SOURCE TEXT
— BEGIN —

I knew Grandma Brumbaugh to only wear home-sewn calico print dresses. These she would trim with hand-made tatting on the collar, dresses which she sewed using a Singer treadle sewing machine (she liked it better than her electric sewing machine). She quilted using the scraps of material left over after she cut out her calico print dresses or grandpa’s shirt patterns.  Tatting, using a shuttle and colored thread, was probably her favorite past-time. We grandchildren were all recipients of a quilt bedspread she sewed for us in her later years. We even got to help while they were in the quilting frame, stitching the three layers together, sewing on the diagonal in straight lines using needles with trails of white thread. In my guest bedroom, my quilt from Grandma is on display.

On Saturdays,Grandma was a baker, having a routine for all that she did, every day, every hour. As a teenager, I would drive over to her house and join her early in the morning on baking day. Mainly I watched but I loved being with her. I learned a lot from observing and talking with her.  We had a special bond, I often felt it. I told her about my friends and some of the things in my life. She was a quiet person, just like me.  Maybe that's why we hit it off. Grandma Brumbaugh would give some of the bread that she made to our family. She also darned our socks during my younger days (on occasion she put pink wintergreen candies inside our socks to surprise us).  When I stayed over for the night, I loved brushing her long thick wavy iron-gray hair after she took it out of its bun, just before she plaited it into a braid. Sometimes she let me “style” it. When we were young, grandma would teach us Bible verses by writing the words on the inside of a paper bag opened up to lay out flat. Grandma’s faith was dominant, and she had a discerning mind when it came to spiritual truth. Her faith was integral to every thing she did. I’ve read her notes on the flaps of book jackets that tell me this. Hers was a disciplined quiet faith that I much admired.

— END —

GIVEN INFORMATION
— BEGIN —

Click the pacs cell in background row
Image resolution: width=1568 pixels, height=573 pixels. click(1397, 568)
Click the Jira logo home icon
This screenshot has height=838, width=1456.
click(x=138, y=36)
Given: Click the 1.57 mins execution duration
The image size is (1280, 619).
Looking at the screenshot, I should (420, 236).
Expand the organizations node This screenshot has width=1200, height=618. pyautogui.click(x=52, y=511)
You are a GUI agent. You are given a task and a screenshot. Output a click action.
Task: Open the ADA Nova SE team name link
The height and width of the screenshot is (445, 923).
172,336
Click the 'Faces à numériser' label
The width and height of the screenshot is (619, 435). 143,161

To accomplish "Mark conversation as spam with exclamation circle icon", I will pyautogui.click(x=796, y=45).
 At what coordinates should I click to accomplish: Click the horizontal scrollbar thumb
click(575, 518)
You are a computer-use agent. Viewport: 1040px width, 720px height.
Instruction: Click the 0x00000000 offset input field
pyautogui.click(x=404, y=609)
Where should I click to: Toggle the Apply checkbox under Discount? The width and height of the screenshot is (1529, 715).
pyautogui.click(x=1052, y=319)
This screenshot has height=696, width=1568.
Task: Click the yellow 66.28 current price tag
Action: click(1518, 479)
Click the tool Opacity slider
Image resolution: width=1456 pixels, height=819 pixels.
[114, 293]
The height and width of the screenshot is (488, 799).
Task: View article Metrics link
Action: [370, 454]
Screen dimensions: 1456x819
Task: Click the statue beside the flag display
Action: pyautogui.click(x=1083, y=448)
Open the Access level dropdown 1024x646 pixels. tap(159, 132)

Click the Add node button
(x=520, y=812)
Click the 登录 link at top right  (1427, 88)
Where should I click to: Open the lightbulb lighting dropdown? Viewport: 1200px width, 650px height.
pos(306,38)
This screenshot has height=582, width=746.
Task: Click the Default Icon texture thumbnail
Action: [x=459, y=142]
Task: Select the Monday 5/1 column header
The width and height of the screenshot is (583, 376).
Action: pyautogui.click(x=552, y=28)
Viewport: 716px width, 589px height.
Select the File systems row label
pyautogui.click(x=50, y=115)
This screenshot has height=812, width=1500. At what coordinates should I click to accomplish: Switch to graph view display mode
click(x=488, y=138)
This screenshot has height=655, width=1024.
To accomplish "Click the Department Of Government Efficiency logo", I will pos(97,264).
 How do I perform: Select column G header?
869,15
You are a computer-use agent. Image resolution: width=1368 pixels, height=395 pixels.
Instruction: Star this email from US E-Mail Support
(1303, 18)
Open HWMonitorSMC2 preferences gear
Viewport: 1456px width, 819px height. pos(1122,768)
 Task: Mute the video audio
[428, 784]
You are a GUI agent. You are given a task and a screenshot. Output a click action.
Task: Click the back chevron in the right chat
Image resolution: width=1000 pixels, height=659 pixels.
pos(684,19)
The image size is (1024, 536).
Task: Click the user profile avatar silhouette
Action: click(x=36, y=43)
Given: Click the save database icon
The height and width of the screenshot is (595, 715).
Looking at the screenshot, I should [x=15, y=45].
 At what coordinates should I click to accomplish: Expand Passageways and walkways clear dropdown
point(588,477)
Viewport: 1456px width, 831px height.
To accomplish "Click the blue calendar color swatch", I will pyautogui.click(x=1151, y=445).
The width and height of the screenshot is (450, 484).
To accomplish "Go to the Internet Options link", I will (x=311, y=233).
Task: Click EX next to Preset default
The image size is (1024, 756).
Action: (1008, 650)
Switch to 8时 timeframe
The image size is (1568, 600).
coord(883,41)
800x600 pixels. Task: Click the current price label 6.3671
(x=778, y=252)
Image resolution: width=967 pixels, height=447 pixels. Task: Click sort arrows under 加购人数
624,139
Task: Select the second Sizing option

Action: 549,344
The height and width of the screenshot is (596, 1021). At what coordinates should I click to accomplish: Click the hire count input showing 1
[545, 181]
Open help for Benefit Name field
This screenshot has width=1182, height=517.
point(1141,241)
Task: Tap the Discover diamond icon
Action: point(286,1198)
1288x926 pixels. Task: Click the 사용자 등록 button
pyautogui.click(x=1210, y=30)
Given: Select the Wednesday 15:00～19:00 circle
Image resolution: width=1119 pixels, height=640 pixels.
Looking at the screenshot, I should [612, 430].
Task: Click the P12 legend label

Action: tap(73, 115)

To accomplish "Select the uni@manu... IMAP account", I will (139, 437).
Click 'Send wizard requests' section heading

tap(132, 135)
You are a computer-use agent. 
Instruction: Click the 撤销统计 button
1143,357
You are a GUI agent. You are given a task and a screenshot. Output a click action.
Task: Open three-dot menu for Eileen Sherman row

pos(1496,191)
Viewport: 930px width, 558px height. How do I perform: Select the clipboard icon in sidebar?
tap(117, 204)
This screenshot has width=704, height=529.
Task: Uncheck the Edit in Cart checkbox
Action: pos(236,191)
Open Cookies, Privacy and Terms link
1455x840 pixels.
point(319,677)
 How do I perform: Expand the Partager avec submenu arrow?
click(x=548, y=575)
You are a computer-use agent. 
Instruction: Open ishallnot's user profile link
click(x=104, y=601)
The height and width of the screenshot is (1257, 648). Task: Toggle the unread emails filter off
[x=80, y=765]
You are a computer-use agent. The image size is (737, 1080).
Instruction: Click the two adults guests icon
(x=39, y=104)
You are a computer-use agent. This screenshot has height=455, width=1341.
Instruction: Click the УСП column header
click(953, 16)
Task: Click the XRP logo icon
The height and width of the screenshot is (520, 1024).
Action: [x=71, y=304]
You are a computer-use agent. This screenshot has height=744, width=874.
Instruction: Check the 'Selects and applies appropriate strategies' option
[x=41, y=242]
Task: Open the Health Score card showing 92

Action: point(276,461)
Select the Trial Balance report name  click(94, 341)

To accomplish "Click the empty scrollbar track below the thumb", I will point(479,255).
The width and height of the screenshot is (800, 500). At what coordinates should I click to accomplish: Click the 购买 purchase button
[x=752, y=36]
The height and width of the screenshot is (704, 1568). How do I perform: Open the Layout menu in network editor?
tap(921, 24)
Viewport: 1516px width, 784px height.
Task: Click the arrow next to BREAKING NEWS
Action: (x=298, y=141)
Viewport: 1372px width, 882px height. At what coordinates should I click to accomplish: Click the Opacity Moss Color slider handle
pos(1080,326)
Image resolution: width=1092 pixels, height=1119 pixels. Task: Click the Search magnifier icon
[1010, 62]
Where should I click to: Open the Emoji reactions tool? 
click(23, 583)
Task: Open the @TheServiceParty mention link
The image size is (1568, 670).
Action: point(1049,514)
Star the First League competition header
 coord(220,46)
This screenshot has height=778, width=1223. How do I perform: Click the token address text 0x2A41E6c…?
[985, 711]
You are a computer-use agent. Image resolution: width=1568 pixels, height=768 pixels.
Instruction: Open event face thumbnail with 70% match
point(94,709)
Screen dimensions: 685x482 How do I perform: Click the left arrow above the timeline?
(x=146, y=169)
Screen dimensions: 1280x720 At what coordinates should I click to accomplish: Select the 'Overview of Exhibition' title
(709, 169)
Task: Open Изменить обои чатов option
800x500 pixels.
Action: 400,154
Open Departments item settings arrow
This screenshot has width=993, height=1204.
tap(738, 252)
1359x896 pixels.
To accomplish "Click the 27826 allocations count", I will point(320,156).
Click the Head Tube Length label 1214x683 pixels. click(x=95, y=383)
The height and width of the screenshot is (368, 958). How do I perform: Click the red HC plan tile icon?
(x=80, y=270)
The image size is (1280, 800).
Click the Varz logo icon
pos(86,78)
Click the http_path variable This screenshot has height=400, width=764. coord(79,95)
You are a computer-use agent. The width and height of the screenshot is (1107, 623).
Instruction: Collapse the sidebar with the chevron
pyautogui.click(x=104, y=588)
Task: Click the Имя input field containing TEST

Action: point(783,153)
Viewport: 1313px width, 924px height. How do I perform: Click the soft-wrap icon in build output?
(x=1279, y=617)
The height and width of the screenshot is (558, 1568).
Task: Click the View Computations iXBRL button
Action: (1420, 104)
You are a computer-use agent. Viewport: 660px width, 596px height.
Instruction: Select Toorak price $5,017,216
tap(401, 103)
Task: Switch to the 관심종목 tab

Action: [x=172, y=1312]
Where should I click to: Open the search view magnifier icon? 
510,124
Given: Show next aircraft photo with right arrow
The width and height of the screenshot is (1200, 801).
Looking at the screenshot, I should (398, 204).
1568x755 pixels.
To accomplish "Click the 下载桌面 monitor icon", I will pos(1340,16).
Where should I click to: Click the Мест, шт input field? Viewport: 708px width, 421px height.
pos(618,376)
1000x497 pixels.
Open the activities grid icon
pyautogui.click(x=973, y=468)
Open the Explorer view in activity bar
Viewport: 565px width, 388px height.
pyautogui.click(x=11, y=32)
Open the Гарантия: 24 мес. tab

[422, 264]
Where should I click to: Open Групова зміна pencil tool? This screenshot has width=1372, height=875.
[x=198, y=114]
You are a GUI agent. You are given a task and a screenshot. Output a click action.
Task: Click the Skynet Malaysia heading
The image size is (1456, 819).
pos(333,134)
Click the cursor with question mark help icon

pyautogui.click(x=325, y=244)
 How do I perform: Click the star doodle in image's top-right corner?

— END —

ACTIONS TO TAKE
- a) In one to three sentences, explain why, according to the Grandma Brumbaugh memoir, she sewed her dresses on a Singer treadle machine.
- b) Pick up the Grandma Brumbaugh memoir after its final sentence and carry it forward.
The rows have nothing to do with the Grandma Brumbaugh memoir.

EXPECTED RESPONSES
- a) She sewed her dresses on the Singer treadle machine because she liked it better than her electric sewing machine.

- b)
GRANDMA MILLIE
There was one other woman who made a huge “mothering” difference in my life. Her name was, Millie.  We first met when my little family moved next door to her in the mountain town of Greenville. She was in her seventies.  The friendship became deep and strong.  Millie did not have children.  She called my children her adopted grandchildren. Until she passed away, Millie and her husband would come to the birthday parties and special events in my family’s lives. When we moved to Chico, she moved on the same day to Chico. I see the irony now.  I really needed her. Early on, through some harsh times in my life, I found in Grandma Millie a trusted friend who would listen and give practical words of insight. She was much stronger in personality than myself, not afraid of conflict or speaking her mind. In her church, she was loved by everyone.  Our family was not her only adopted family, I knew of two other families who were blessed by her presence and love.  She was truly young at heart, never letting age get in her way of showing interest in people. In many ways, I found her to be an anchor during troubled seas, for she’d been around a long time and knew a lot of “stuff” that hard knocks teach you. I miss her, she’s been gone several years now. 



Grandma Millie was from Oklahoma, an Okie. Just newly married at nineteen, she followed her family to Texas and then to California. It was during the Dust Bowl days, her family had no choice but to leave Oklahoma. It was a large family. She was sixteen when her youngest sister was born, and was given the care of her sister.  Her sister was often with her. That was the sister she would always be closest to and talk the most about almost every time we were visiting.  In Texas the family picked produce in the fields.  Like migrant workers do, she and her husband and extended family migrated where the crops needed picking.  Only one time did she talk about it with me, how hard it was, how they did things like canning chicken, how they didn’t know what would happen next.  It was a hard life.



Eventually Millie would end up in the Bay Area to become a printer by trade. After nine years of marriage, her first marriage ended, she had scriptural grounds. She married Les a few years later, he was thirteen years older than her.  Then met at a dance, she said he couldn't dance but fell for her right then and there. We loved Les, an artist and who had been a home decorator in Berkley, California. Millie told me their Berkley home was a showcase with window panes throughout.  He prayed the most beautiful prayers, even after dementia claimed his thought-processes.  Later on after Les passed on, she married Ernie, both of them in their eighties. We liked him too. Some women never lose their beauty, Millie always looked pretty every time I saw her. She had old fashioned graces that I picked up on and have tried to incorporate in my lifestyle, always bringing a gift of food or something every time she came to my house. I think her beauty went with who she was and her love for life and God.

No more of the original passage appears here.